During his speaking tour in Namibia in May 2006, Chairman Omali Yeshitela met on Namibian national television with Samuel Nujoma, the Founding President of Namibia and the founder and current president of the South West African People’s Organization (SWAPO), the revolutionary organization that led the struggle for independence in the 1970s. Chairman Yeshitela and President Nujoma spoke about the conditions in Africa and the need for African unity to overturn these conditions. Chairman Yeshitela spoke with the Founding President about support from SWAPO for the International Tribunal on Reparations for African People to be held in Berlin, Germany in June 2007. President Nujoma readily expressed the support of SWAPO for the tribunal. 

President Nujoma: Welcome to Namibia, Brother, your second home.  

Chairman Omali: My first home! 

President Nujoma: Yes, your first home, you are correct. It gives us pleasure and strength to meet you and hear you on our media. We would like to discuss with you some matters of common interest and see how we can best serve the African people here and those in the diaspora. I believe that the strengthening of the African people on the Continent and those in the diaspora will come about if we work together with a clear purpose of ensuring that Africa and its people will never again be colonized or be enslaved by any nation.

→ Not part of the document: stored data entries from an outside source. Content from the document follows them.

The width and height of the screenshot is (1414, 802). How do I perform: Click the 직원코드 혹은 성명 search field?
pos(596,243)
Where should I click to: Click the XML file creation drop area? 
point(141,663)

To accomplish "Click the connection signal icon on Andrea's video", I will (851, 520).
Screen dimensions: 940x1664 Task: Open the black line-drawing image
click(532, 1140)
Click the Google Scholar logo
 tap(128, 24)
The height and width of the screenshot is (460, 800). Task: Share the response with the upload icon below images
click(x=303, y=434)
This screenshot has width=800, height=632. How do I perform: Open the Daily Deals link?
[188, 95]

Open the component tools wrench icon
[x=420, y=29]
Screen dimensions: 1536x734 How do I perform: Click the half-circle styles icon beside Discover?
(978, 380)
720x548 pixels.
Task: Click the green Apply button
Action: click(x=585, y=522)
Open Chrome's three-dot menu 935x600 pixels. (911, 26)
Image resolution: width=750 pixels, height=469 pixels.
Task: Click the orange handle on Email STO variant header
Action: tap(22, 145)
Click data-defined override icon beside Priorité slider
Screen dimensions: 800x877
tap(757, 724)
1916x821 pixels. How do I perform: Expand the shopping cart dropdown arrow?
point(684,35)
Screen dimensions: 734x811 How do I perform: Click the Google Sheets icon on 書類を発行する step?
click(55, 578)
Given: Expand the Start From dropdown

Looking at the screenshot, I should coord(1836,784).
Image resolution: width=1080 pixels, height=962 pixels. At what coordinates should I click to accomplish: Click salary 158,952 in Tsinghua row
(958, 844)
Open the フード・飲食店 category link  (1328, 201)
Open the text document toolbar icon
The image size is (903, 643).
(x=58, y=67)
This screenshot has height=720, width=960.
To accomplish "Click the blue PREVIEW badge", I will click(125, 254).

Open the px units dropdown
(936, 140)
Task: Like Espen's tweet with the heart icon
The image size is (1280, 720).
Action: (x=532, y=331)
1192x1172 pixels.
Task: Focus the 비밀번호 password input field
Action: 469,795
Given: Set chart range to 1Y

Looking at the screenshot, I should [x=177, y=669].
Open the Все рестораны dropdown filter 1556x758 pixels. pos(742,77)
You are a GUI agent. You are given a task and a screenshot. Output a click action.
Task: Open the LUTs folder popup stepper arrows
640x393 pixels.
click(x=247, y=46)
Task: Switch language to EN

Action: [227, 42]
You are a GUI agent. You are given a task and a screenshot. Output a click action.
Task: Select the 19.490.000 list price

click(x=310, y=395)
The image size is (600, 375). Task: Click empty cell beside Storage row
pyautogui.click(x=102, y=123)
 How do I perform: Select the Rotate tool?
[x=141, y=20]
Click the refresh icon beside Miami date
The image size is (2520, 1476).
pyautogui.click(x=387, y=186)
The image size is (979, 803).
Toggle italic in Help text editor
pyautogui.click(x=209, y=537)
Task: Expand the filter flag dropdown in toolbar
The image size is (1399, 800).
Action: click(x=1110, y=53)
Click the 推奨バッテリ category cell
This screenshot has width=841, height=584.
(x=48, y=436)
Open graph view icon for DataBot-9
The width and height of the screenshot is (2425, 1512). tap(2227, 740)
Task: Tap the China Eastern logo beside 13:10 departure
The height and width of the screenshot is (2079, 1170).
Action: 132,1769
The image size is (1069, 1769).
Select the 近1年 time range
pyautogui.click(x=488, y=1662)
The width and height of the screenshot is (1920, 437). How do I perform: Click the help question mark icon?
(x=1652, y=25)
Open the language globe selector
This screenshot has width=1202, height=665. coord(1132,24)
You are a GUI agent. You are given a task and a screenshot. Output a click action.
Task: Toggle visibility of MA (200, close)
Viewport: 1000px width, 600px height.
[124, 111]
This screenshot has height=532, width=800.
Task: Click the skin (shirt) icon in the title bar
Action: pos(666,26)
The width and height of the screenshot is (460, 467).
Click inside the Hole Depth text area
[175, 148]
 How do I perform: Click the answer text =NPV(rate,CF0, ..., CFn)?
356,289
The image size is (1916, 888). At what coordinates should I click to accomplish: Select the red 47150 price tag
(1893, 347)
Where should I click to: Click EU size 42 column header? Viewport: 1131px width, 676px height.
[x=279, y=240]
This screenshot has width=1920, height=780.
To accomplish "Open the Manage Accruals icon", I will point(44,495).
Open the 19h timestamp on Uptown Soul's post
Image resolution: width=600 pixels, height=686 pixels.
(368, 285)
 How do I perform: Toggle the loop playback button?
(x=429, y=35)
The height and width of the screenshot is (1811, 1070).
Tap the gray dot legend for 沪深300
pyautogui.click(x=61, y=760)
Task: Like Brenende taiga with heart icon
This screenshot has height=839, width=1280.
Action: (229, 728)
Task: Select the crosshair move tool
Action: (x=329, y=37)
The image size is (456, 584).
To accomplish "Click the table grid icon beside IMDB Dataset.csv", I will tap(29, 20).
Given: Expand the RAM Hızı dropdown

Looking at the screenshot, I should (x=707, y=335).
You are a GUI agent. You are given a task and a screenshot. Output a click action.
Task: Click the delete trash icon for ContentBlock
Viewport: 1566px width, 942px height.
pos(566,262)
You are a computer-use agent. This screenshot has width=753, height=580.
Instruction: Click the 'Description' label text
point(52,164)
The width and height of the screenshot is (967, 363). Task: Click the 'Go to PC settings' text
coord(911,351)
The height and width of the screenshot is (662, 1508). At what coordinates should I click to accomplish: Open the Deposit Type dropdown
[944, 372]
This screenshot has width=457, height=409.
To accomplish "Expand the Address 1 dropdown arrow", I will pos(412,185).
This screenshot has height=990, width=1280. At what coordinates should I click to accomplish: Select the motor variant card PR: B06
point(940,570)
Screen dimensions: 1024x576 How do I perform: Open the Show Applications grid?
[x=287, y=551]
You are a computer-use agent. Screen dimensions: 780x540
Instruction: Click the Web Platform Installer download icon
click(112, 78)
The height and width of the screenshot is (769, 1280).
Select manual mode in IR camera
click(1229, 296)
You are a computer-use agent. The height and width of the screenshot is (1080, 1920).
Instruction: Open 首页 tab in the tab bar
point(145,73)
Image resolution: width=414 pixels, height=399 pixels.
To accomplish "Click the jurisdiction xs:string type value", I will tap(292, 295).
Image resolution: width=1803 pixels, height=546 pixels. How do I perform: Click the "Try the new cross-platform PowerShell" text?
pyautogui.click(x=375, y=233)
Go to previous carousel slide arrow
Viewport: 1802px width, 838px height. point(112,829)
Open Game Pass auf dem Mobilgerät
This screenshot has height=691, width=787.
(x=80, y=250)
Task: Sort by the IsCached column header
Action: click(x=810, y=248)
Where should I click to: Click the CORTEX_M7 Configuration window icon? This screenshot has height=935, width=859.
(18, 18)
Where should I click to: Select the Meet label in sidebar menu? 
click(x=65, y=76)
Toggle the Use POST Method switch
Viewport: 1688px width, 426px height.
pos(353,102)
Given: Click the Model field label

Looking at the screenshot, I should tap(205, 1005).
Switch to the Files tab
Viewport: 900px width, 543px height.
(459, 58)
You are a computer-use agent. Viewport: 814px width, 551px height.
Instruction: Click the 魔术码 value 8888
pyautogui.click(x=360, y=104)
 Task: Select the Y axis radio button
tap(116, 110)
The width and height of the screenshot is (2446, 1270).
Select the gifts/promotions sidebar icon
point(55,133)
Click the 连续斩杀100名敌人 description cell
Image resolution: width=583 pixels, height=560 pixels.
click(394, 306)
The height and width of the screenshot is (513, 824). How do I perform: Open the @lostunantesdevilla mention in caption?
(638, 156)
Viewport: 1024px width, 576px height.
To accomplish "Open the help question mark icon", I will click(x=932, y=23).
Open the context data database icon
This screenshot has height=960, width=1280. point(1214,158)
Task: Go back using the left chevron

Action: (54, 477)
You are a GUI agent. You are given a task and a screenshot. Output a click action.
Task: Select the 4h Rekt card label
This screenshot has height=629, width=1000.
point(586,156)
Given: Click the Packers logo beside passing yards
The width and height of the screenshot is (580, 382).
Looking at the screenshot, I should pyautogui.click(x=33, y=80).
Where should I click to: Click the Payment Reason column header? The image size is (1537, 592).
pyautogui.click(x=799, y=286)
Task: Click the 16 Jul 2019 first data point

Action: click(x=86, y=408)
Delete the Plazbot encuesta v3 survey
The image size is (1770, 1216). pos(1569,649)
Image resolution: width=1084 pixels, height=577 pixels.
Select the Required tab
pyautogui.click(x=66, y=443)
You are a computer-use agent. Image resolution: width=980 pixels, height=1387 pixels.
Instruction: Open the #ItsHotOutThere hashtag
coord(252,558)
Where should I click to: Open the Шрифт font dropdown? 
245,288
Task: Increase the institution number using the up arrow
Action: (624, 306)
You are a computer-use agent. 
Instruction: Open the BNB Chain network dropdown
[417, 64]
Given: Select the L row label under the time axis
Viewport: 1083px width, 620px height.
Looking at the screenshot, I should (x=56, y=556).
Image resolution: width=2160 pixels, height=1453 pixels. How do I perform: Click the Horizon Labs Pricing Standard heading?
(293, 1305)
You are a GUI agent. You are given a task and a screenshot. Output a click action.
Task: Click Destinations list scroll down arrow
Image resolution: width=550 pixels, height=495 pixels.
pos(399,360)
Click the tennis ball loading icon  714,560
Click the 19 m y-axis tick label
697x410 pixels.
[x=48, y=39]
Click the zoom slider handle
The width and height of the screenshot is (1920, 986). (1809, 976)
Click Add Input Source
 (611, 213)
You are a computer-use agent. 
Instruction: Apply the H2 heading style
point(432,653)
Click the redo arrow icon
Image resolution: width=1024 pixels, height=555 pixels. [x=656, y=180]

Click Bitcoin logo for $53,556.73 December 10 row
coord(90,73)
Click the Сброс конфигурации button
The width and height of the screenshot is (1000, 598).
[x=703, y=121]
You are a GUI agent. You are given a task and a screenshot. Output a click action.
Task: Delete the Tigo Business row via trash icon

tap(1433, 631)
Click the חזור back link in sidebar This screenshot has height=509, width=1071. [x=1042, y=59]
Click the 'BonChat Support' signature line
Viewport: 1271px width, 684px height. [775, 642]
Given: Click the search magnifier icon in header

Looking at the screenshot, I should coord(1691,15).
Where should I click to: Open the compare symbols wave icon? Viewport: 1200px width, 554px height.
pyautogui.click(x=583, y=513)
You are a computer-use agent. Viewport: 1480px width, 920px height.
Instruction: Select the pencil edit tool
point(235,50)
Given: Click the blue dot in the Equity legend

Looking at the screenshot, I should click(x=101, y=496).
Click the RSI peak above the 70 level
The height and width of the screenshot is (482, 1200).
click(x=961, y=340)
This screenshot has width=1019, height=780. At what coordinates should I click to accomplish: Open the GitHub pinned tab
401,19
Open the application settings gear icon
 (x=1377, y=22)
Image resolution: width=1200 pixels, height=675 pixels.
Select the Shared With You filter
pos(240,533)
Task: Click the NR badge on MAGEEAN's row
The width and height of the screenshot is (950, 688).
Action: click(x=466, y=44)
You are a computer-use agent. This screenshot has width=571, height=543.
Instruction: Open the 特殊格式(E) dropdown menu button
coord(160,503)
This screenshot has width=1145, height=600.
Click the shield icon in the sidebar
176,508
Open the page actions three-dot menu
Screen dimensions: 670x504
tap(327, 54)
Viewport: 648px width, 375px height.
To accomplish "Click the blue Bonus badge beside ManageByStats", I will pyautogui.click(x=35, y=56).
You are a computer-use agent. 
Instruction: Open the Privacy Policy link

We are here to defend our rights, our properties and our Continent and to insure that our people will not be the poorest on earth. This continent is very rich in minerals and in agriculture. Africa could feed the world if it could be developed to the extent of, say, Switzerland, where every inch of the soil is utilized. Even the mountains are cultivated. They put soil there and they grow vegetables and fruits, which they consume from the bounty.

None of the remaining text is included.